# YOUR ASSIGNMENT:
Please decide whether each statement agrees with the passage on family troubles, and answer yes or no with the deciding words quoted: 1. The passage states that there is no perfect family. 2. The passage states that a person can control others with enough effort. 3. The passage states that a criminal matter may call for drastic changes.

Top of GIVEN PASSAGE

I can't tell from your post if you are referring to extended family or those with whom you live. If it is the latter, then it will be much more difficult, obviously. But the truth is you still cannot control others - you must work on your own responses. As long as we are in this world, people will fail us (and we will fail others as well). There is no perfect family. The closest I can think of is a family that learns how to overlook one another's faults and is able to forgive each other when they don't measure up.

 

If you are talking about something criminal, though, you may need to make some drastic changes. Like I said, it's hard to tell from your post exactly what is the problem so hard to offer advice on how to handle it.

 

:grouphug:

:iagree:

Another bit of excellent advice from Kathleen.

Bottom of GIVEN PASSAGE
Top of RECORD EXTRACTS

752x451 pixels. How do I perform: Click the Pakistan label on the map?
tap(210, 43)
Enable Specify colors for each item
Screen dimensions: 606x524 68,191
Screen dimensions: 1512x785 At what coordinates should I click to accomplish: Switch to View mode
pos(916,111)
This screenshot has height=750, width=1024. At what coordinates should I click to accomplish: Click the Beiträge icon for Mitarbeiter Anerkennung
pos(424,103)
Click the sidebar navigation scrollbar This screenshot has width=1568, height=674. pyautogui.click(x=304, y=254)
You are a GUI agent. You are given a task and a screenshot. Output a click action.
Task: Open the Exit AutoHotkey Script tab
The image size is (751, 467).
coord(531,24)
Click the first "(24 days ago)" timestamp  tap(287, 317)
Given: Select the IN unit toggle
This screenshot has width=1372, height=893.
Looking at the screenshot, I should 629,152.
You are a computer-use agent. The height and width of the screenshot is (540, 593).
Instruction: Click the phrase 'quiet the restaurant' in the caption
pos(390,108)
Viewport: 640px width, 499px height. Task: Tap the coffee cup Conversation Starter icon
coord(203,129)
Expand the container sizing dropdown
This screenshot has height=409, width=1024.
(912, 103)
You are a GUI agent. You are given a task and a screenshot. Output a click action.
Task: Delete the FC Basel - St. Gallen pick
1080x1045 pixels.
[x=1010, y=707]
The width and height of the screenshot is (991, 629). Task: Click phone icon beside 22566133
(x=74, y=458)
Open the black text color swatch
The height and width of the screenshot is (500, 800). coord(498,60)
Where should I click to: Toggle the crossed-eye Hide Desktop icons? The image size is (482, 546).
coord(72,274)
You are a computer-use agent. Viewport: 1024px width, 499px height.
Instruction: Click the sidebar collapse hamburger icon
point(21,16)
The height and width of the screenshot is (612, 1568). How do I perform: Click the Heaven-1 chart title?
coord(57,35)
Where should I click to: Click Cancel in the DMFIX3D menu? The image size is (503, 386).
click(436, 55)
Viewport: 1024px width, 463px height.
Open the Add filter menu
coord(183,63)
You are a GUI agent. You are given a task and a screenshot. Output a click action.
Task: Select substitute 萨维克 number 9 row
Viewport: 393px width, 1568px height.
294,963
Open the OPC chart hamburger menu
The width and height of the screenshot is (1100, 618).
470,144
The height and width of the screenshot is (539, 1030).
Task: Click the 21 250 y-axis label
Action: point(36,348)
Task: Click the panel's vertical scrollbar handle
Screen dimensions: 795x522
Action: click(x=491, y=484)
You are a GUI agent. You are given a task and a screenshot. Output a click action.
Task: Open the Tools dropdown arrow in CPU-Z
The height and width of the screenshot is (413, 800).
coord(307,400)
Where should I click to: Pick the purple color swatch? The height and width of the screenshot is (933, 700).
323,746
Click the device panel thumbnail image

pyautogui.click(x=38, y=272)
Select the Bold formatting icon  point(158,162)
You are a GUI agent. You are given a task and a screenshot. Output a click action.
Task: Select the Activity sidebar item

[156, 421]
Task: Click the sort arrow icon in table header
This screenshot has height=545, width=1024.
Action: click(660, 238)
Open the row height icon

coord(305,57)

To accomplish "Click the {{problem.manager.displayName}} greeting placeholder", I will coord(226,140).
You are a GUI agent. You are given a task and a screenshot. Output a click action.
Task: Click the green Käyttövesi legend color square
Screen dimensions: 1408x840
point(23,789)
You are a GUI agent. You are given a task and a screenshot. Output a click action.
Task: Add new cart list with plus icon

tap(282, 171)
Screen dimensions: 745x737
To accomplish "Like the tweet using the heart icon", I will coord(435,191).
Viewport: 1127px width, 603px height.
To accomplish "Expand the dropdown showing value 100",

Bottom of RECORD EXTRACTS

# THE ANSWER:
1. Yes: "There is no perfect family."
2. No: "the truth is you still cannot control others"
3. Yes: "If you are talking about something criminal, though, you may need to make some drastic changes."